**Work instructions**
Rewrite the data below as a numbered list, leaving out the blank lines.

**Data supplied**
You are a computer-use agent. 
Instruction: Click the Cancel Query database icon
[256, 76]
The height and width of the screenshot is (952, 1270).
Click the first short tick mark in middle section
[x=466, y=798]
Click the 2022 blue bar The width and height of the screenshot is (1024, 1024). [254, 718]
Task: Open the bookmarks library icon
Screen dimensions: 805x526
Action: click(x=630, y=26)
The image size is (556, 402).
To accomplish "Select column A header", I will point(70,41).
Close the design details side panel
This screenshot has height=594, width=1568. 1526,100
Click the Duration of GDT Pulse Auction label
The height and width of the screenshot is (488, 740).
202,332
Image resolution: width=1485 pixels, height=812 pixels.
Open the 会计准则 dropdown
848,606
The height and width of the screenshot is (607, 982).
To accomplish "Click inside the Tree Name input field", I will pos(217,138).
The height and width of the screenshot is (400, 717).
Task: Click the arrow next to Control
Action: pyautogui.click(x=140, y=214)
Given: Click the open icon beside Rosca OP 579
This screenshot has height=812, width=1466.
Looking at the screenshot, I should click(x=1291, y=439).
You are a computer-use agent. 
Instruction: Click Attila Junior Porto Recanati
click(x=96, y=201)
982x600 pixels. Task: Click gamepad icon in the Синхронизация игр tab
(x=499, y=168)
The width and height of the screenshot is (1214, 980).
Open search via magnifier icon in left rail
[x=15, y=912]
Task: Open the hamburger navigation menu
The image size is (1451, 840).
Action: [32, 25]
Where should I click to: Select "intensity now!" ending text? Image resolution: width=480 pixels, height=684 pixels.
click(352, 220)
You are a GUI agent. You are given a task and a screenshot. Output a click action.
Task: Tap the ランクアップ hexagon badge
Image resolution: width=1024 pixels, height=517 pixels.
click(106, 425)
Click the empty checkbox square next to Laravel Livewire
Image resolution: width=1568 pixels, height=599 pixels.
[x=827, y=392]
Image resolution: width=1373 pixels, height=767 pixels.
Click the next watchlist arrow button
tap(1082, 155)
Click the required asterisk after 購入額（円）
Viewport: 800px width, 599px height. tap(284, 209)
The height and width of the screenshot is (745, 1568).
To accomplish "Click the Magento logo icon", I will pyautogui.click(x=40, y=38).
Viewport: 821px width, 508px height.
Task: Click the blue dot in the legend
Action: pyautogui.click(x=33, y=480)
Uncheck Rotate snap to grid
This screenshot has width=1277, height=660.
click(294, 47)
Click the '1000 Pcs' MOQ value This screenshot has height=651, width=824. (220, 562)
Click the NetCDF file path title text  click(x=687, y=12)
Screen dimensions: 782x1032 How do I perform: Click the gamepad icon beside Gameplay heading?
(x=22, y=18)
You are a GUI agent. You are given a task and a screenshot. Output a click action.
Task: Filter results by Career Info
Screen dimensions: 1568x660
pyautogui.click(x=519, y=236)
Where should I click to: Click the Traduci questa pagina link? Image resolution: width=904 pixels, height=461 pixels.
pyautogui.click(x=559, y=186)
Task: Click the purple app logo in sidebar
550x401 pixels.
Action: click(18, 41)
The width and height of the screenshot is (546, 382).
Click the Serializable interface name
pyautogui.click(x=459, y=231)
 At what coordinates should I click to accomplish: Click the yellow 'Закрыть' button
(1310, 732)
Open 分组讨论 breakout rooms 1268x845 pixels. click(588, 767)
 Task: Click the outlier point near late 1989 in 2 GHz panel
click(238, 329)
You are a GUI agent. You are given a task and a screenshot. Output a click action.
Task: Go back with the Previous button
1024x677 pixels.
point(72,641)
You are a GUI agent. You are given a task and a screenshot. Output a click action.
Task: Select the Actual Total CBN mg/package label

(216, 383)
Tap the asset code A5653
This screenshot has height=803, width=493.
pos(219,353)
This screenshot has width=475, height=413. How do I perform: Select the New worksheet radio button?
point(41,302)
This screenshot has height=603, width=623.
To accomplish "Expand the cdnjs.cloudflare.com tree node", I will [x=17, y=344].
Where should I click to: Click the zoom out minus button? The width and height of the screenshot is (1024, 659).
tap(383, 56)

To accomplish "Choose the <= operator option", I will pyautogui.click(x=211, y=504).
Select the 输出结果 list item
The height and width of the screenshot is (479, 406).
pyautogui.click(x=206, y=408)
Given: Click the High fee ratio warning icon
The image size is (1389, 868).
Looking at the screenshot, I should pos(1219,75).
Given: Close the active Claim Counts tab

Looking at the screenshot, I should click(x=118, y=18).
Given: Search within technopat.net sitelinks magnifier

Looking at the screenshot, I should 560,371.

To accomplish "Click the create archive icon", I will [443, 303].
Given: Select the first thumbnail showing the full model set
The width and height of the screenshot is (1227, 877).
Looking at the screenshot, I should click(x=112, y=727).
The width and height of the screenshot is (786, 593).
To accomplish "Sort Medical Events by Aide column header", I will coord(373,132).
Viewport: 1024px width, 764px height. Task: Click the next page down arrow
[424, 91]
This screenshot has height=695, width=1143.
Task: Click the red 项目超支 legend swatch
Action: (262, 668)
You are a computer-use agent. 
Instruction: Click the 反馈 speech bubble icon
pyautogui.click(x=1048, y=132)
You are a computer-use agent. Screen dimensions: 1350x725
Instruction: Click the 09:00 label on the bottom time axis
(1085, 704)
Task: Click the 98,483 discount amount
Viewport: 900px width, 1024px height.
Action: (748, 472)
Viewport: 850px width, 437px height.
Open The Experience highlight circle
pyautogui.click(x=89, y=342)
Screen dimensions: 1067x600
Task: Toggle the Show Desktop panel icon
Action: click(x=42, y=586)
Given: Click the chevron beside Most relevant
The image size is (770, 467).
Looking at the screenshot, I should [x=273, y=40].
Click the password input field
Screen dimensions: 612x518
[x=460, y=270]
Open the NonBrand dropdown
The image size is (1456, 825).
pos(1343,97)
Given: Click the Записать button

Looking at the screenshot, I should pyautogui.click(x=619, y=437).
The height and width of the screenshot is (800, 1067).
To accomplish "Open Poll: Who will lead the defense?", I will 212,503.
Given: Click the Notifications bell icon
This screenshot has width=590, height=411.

**Correct output**
1. You are a computer-use agent. 
2. Instruction: Click the Cancel Query database icon
3. [256, 76]
4. The height and width of the screenshot is (952, 1270).
5. Click the first short tick mark in middle section
6. [x=466, y=798]
7. Click the 2022 blue bar The width and height of the screenshot is (1024, 1024). [254, 718]
8. Task: Open the bookmarks library icon
9. Screen dimensions: 805x526
10. Action: click(x=630, y=26)
11. The image size is (556, 402).
12. To accomplish "Select column A header", I will point(70,41).
13. Close the design details side panel
14. This screenshot has height=594, width=1568. 1526,100
15. Click the Duration of GDT Pulse Auction label
16. The height and width of the screenshot is (488, 740).
17. 202,332
18. Image resolution: width=1485 pixels, height=812 pixels.
19. Open the 会计准则 dropdown
20. 848,606
21. The height and width of the screenshot is (607, 982).
22. To accomplish "Click inside the Tree Name input field", I will pos(217,138).
23. The height and width of the screenshot is (400, 717).
24. Task: Click the arrow next to Control
25. Action: pyautogui.click(x=140, y=214)
26. Given: Click the open icon beside Rosca OP 579
27. This screenshot has height=812, width=1466.
28. Looking at the screenshot, I should click(x=1291, y=439).
29. You are a computer-use agent. 
30. Instruction: Click Attila Junior Porto Recanati
31. click(x=96, y=201)
32. 982x600 pixels. Task: Click gamepad icon in the Синхронизация игр tab
33. (x=499, y=168)
34. The width and height of the screenshot is (1214, 980).
35. Open search via magnifier icon in left rail
36. [x=15, y=912]
37. Task: Open the hamburger navigation menu
38. The image size is (1451, 840).
39. Action: [32, 25]
40. Where should I click to: Select "intensity now!" ending text? Image resolution: width=480 pixels, height=684 pixels.
41. click(352, 220)
42. You are a GUI agent. You are given a task and a screenshot. Output a click action.
43. Task: Tap the ランクアップ hexagon badge
44. Image resolution: width=1024 pixels, height=517 pixels.
45. click(106, 425)
46. Click the empty checkbox square next to Laravel Livewire
47. Image resolution: width=1568 pixels, height=599 pixels.
48. [x=827, y=392]
49. Image resolution: width=1373 pixels, height=767 pixels.
50. Click the next watchlist arrow button
51. tap(1082, 155)
52. Click the required asterisk after 購入額（円）
53. Viewport: 800px width, 599px height. tap(284, 209)
54. The height and width of the screenshot is (745, 1568).
55. To accomplish "Click the Magento logo icon", I will pyautogui.click(x=40, y=38).
56. Viewport: 821px width, 508px height.
57. Task: Click the blue dot in the legend
58. Action: pyautogui.click(x=33, y=480)
59. Uncheck Rotate snap to grid
60. This screenshot has width=1277, height=660.
61. click(294, 47)
62. Click the '1000 Pcs' MOQ value This screenshot has height=651, width=824. (220, 562)
63. Click the NetCDF file path title text  click(x=687, y=12)
64. Screen dimensions: 782x1032 How do I perform: Click the gamepad icon beside Gameplay heading?
65. (x=22, y=18)
66. You are a GUI agent. You are given a task and a screenshot. Output a click action.
67. Task: Filter results by Career Info
68. Screen dimensions: 1568x660
69. pyautogui.click(x=519, y=236)
70. Where should I click to: Click the Traduci questa pagina link? Image resolution: width=904 pixels, height=461 pixels.
71. pyautogui.click(x=559, y=186)
72. Task: Click the purple app logo in sidebar
73. 550x401 pixels.
74. Action: click(18, 41)
75. The width and height of the screenshot is (546, 382).
76. Click the Serializable interface name
77. pyautogui.click(x=459, y=231)
78.  At what coordinates should I click to accomplish: Click the yellow 'Закрыть' button
79. (1310, 732)
80. Open 分组讨论 breakout rooms 1268x845 pixels. click(588, 767)
81.  Task: Click the outlier point near late 1989 in 2 GHz panel
82. click(238, 329)
83. You are a GUI agent. You are given a task and a screenshot. Output a click action.
84. Task: Go back with the Previous button
85. 1024x677 pixels.
86. point(72,641)
87. You are a GUI agent. You are given a task and a screenshot. Output a click action.
88. Task: Select the Actual Total CBN mg/package label
89. (216, 383)
90. Tap the asset code A5653
91. This screenshot has height=803, width=493.
92. pos(219,353)
93. This screenshot has width=475, height=413. How do I perform: Select the New worksheet radio button?
94. point(41,302)
95. This screenshot has height=603, width=623.
96. To accomplish "Expand the cdnjs.cloudflare.com tree node", I will [x=17, y=344].
97. Where should I click to: Click the zoom out minus button? The width and height of the screenshot is (1024, 659).
98. tap(383, 56)
99. To accomplish "Choose the <= operator option", I will pyautogui.click(x=211, y=504).
100. Select the 输出结果 list item
101. The height and width of the screenshot is (479, 406).
102. pyautogui.click(x=206, y=408)
103. Given: Click the High fee ratio warning icon
104. The image size is (1389, 868).
105. Looking at the screenshot, I should pos(1219,75).
106. Given: Close the active Claim Counts tab
107. Looking at the screenshot, I should click(x=118, y=18).
108. Given: Search within technopat.net sitelinks magnifier
109. Looking at the screenshot, I should 560,371.
110. To accomplish "Click the create archive icon", I will [443, 303].
111. Given: Select the first thumbnail showing the full model set
112. The width and height of the screenshot is (1227, 877).
113. Looking at the screenshot, I should click(x=112, y=727).
114. The width and height of the screenshot is (786, 593).
115. To accomplish "Sort Medical Events by Aide column header", I will coord(373,132).
116. Viewport: 1024px width, 764px height. Task: Click the next page down arrow
117. [424, 91]
118. This screenshot has height=695, width=1143.
119. Task: Click the red 项目超支 legend swatch
120. Action: (262, 668)
121. You are a computer-use agent. 
122. Instruction: Click the 反馈 speech bubble icon
123. pyautogui.click(x=1048, y=132)
124. You are a computer-use agent. Screen dimensions: 1350x725
125. Instruction: Click the 09:00 label on the bottom time axis
126. (1085, 704)
127. Task: Click the 98,483 discount amount
128. Viewport: 900px width, 1024px height.
129. Action: (748, 472)
130. Viewport: 850px width, 437px height.
131. Open The Experience highlight circle
132. pyautogui.click(x=89, y=342)
133. Screen dimensions: 1067x600
134. Task: Toggle the Show Desktop panel icon
135. Action: click(x=42, y=586)
136. Given: Click the chevron beside Most relevant
137. The image size is (770, 467).
138. Looking at the screenshot, I should [x=273, y=40].
139. Click the password input field
140. Screen dimensions: 612x518
141. [x=460, y=270]
142. Open the NonBrand dropdown
143. The image size is (1456, 825).
144. pos(1343,97)
145. Given: Click the Записать button
146. Looking at the screenshot, I should pyautogui.click(x=619, y=437).
147. The height and width of the screenshot is (800, 1067).
148. To accomplish "Open Poll: Who will lead the defense?", I will 212,503.
149. Given: Click the Notifications bell icon
150. This screenshot has width=590, height=411.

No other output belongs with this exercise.